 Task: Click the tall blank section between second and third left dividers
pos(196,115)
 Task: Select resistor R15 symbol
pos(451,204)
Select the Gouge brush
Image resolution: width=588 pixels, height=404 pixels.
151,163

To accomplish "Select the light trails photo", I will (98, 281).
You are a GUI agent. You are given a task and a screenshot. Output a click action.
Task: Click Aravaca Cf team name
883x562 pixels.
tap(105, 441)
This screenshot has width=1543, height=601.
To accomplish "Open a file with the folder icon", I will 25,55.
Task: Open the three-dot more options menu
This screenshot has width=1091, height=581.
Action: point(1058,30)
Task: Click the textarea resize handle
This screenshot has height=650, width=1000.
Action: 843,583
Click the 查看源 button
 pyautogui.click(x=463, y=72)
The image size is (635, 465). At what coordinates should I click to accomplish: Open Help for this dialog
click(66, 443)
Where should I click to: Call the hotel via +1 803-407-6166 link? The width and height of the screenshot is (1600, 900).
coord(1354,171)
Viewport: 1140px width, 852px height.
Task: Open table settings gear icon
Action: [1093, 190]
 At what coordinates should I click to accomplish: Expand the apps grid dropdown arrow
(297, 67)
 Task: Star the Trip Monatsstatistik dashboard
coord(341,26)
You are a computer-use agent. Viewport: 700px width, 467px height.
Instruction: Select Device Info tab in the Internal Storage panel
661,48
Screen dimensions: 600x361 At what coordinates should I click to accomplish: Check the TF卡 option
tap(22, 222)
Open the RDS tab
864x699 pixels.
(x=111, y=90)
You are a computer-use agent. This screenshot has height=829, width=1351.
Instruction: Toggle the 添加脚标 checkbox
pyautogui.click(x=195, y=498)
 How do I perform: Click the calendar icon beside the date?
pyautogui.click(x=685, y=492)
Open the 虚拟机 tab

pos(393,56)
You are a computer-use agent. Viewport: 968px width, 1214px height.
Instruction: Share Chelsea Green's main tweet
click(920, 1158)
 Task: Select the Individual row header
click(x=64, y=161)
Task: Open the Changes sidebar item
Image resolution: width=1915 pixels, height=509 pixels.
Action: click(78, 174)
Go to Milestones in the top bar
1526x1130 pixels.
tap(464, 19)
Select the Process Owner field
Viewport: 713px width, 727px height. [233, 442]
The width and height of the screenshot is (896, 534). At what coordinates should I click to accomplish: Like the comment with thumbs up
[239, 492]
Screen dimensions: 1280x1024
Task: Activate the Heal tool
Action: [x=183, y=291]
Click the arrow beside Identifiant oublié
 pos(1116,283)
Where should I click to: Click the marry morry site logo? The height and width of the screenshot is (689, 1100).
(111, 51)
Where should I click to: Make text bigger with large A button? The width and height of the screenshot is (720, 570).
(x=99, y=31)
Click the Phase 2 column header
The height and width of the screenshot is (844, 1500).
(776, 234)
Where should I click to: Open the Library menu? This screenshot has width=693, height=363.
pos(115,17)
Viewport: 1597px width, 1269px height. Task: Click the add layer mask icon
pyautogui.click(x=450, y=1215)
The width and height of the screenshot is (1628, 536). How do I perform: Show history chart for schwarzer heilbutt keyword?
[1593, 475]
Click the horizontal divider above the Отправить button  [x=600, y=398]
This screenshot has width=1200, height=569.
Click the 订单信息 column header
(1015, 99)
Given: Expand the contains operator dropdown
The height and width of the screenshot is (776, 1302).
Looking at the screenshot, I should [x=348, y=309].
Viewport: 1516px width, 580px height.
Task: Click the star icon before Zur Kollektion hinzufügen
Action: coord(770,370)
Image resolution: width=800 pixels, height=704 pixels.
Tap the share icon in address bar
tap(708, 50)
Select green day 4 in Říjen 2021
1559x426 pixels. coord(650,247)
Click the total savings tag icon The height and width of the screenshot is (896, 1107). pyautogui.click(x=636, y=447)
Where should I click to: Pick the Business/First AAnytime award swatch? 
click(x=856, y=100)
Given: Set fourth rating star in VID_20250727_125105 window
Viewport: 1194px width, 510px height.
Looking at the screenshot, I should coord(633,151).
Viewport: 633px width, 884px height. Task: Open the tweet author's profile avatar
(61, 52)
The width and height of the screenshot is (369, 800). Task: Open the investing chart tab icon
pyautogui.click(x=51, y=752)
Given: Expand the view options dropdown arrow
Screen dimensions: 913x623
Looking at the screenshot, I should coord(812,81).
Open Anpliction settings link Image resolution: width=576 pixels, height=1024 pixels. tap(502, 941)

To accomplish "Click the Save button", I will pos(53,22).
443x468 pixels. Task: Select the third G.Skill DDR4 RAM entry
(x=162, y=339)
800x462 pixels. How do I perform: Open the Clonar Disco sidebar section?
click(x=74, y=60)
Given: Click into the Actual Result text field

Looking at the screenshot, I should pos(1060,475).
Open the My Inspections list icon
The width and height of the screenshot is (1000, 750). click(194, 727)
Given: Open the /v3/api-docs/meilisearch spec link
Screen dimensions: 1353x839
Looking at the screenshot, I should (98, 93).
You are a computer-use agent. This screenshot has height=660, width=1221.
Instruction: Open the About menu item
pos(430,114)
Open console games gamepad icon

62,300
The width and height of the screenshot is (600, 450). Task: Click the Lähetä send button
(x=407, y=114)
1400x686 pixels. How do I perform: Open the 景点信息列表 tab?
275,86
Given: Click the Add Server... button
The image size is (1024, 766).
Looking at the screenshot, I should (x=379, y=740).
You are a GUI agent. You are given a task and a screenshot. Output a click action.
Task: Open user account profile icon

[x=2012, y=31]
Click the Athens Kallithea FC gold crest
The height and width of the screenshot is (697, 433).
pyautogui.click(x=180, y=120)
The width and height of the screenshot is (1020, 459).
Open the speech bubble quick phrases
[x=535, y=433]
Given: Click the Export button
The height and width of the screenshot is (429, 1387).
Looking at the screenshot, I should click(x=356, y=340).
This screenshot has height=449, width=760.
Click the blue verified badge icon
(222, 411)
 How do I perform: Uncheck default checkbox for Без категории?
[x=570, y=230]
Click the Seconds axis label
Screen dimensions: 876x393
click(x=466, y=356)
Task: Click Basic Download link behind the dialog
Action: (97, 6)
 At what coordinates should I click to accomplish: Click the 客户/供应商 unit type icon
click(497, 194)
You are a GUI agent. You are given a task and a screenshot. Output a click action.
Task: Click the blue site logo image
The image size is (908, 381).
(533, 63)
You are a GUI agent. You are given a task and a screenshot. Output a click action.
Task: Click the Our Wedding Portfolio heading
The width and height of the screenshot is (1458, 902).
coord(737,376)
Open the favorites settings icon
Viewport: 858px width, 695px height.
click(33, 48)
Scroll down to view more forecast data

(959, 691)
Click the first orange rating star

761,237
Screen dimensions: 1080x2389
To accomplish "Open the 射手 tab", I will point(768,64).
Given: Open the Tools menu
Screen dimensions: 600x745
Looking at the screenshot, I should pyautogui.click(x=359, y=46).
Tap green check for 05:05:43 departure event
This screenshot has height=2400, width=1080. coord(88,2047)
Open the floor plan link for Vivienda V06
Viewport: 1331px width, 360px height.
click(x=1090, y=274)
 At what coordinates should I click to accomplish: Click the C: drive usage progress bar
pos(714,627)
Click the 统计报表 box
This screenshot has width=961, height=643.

**Problem description**
All records shown above are to be given again verbatim.

**Exercise result**
 Task: Click the tall blank section between second and third left dividers
pos(196,115)
 Task: Select resistor R15 symbol
pos(451,204)
Select the Gouge brush
Image resolution: width=588 pixels, height=404 pixels.
151,163

To accomplish "Select the light trails photo", I will (98, 281).
You are a GUI agent. You are given a task and a screenshot. Output a click action.
Task: Click Aravaca Cf team name
883x562 pixels.
tap(105, 441)
This screenshot has width=1543, height=601.
To accomplish "Open a file with the folder icon", I will 25,55.
Task: Open the three-dot more options menu
This screenshot has width=1091, height=581.
Action: point(1058,30)
Task: Click the textarea resize handle
This screenshot has height=650, width=1000.
Action: 843,583
Click the 查看源 button
 pyautogui.click(x=463, y=72)
The image size is (635, 465). At what coordinates should I click to accomplish: Open Help for this dialog
click(66, 443)
Where should I click to: Call the hotel via +1 803-407-6166 link? The width and height of the screenshot is (1600, 900).
coord(1354,171)
Viewport: 1140px width, 852px height.
Task: Open table settings gear icon
Action: [1093, 190]
 At what coordinates should I click to accomplish: Expand the apps grid dropdown arrow
(297, 67)
 Task: Star the Trip Monatsstatistik dashboard
coord(341,26)
You are a computer-use agent. Viewport: 700px width, 467px height.
Instruction: Select Device Info tab in the Internal Storage panel
661,48
Screen dimensions: 600x361 At what coordinates should I click to accomplish: Check the TF卡 option
tap(22, 222)
Open the RDS tab
864x699 pixels.
(x=111, y=90)
You are a computer-use agent. This screenshot has height=829, width=1351.
Instruction: Toggle the 添加脚标 checkbox
pyautogui.click(x=195, y=498)
 How do I perform: Click the calendar icon beside the date?
pyautogui.click(x=685, y=492)
Open the 虚拟机 tab

pos(393,56)
You are a computer-use agent. Viewport: 968px width, 1214px height.
Instruction: Share Chelsea Green's main tweet
click(920, 1158)
 Task: Select the Individual row header
click(x=64, y=161)
Task: Open the Changes sidebar item
Image resolution: width=1915 pixels, height=509 pixels.
Action: click(78, 174)
Go to Milestones in the top bar
1526x1130 pixels.
tap(464, 19)
Select the Process Owner field
Viewport: 713px width, 727px height. [233, 442]
The width and height of the screenshot is (896, 534). At what coordinates should I click to accomplish: Like the comment with thumbs up
[239, 492]
Screen dimensions: 1280x1024
Task: Activate the Heal tool
Action: [x=183, y=291]
Click the arrow beside Identifiant oublié
 pos(1116,283)
Where should I click to: Click the marry morry site logo? The height and width of the screenshot is (689, 1100).
(111, 51)
Where should I click to: Make text bigger with large A button? The width and height of the screenshot is (720, 570).
(x=99, y=31)
Click the Phase 2 column header
The height and width of the screenshot is (844, 1500).
(776, 234)
Where should I click to: Open the Library menu? This screenshot has width=693, height=363.
pos(115,17)
Viewport: 1597px width, 1269px height. Task: Click the add layer mask icon
pyautogui.click(x=450, y=1215)
The width and height of the screenshot is (1628, 536). How do I perform: Show history chart for schwarzer heilbutt keyword?
[1593, 475]
Click the horizontal divider above the Отправить button  [x=600, y=398]
This screenshot has width=1200, height=569.
Click the 订单信息 column header
(1015, 99)
Given: Expand the contains operator dropdown
The height and width of the screenshot is (776, 1302).
Looking at the screenshot, I should [x=348, y=309].
Viewport: 1516px width, 580px height.
Task: Click the star icon before Zur Kollektion hinzufügen
Action: coord(770,370)
Image resolution: width=800 pixels, height=704 pixels.
Tap the share icon in address bar
tap(708, 50)
Select green day 4 in Říjen 2021
1559x426 pixels. coord(650,247)
Click the total savings tag icon The height and width of the screenshot is (896, 1107). pyautogui.click(x=636, y=447)
Where should I click to: Pick the Business/First AAnytime award swatch? 
click(x=856, y=100)
Given: Set fourth rating star in VID_20250727_125105 window
Viewport: 1194px width, 510px height.
Looking at the screenshot, I should coord(633,151).
Viewport: 633px width, 884px height. Task: Open the tweet author's profile avatar
(61, 52)
The width and height of the screenshot is (369, 800). Task: Open the investing chart tab icon
pyautogui.click(x=51, y=752)
Given: Expand the view options dropdown arrow
Screen dimensions: 913x623
Looking at the screenshot, I should coord(812,81).
Open Anpliction settings link Image resolution: width=576 pixels, height=1024 pixels. tap(502, 941)

To accomplish "Click the Save button", I will pos(53,22).
443x468 pixels. Task: Select the third G.Skill DDR4 RAM entry
(x=162, y=339)
800x462 pixels. How do I perform: Open the Clonar Disco sidebar section?
click(x=74, y=60)
Given: Click into the Actual Result text field

Looking at the screenshot, I should pos(1060,475).
Open the My Inspections list icon
The width and height of the screenshot is (1000, 750). click(194, 727)
Given: Open the /v3/api-docs/meilisearch spec link
Screen dimensions: 1353x839
Looking at the screenshot, I should (98, 93).
You are a computer-use agent. This screenshot has height=660, width=1221.
Instruction: Open the About menu item
pos(430,114)
Open console games gamepad icon

62,300
The width and height of the screenshot is (600, 450). Task: Click the Lähetä send button
(x=407, y=114)
1400x686 pixels. How do I perform: Open the 景点信息列表 tab?
275,86
Given: Click the Add Server... button
The image size is (1024, 766).
Looking at the screenshot, I should (x=379, y=740).
You are a GUI agent. You are given a task and a screenshot. Output a click action.
Task: Open user account profile icon

[x=2012, y=31]
Click the Athens Kallithea FC gold crest
The height and width of the screenshot is (697, 433).
pyautogui.click(x=180, y=120)
The width and height of the screenshot is (1020, 459).
Open the speech bubble quick phrases
[x=535, y=433]
Given: Click the Export button
The height and width of the screenshot is (429, 1387).
Looking at the screenshot, I should click(x=356, y=340).
This screenshot has height=449, width=760.
Click the blue verified badge icon
(222, 411)
 How do I perform: Uncheck default checkbox for Без категории?
[x=570, y=230]
Click the Seconds axis label
Screen dimensions: 876x393
click(x=466, y=356)
Task: Click Basic Download link behind the dialog
Action: (97, 6)
 At what coordinates should I click to accomplish: Click the 客户/供应商 unit type icon
click(497, 194)
You are a GUI agent. You are given a task and a screenshot. Output a click action.
Task: Click the blue site logo image
The image size is (908, 381).
(533, 63)
You are a GUI agent. You are given a task and a screenshot. Output a click action.
Task: Click the Our Wedding Portfolio heading
The width and height of the screenshot is (1458, 902).
coord(737,376)
Open the favorites settings icon
Viewport: 858px width, 695px height.
click(33, 48)
Scroll down to view more forecast data

(959, 691)
Click the first orange rating star

761,237
Screen dimensions: 1080x2389
To accomplish "Open the 射手 tab", I will point(768,64).
Given: Open the Tools menu
Screen dimensions: 600x745
Looking at the screenshot, I should pyautogui.click(x=359, y=46).
Tap green check for 05:05:43 departure event
This screenshot has height=2400, width=1080. coord(88,2047)
Open the floor plan link for Vivienda V06
Viewport: 1331px width, 360px height.
click(x=1090, y=274)
 At what coordinates should I click to accomplish: Click the C: drive usage progress bar
pos(714,627)
Click the 统计报表 box
This screenshot has width=961, height=643.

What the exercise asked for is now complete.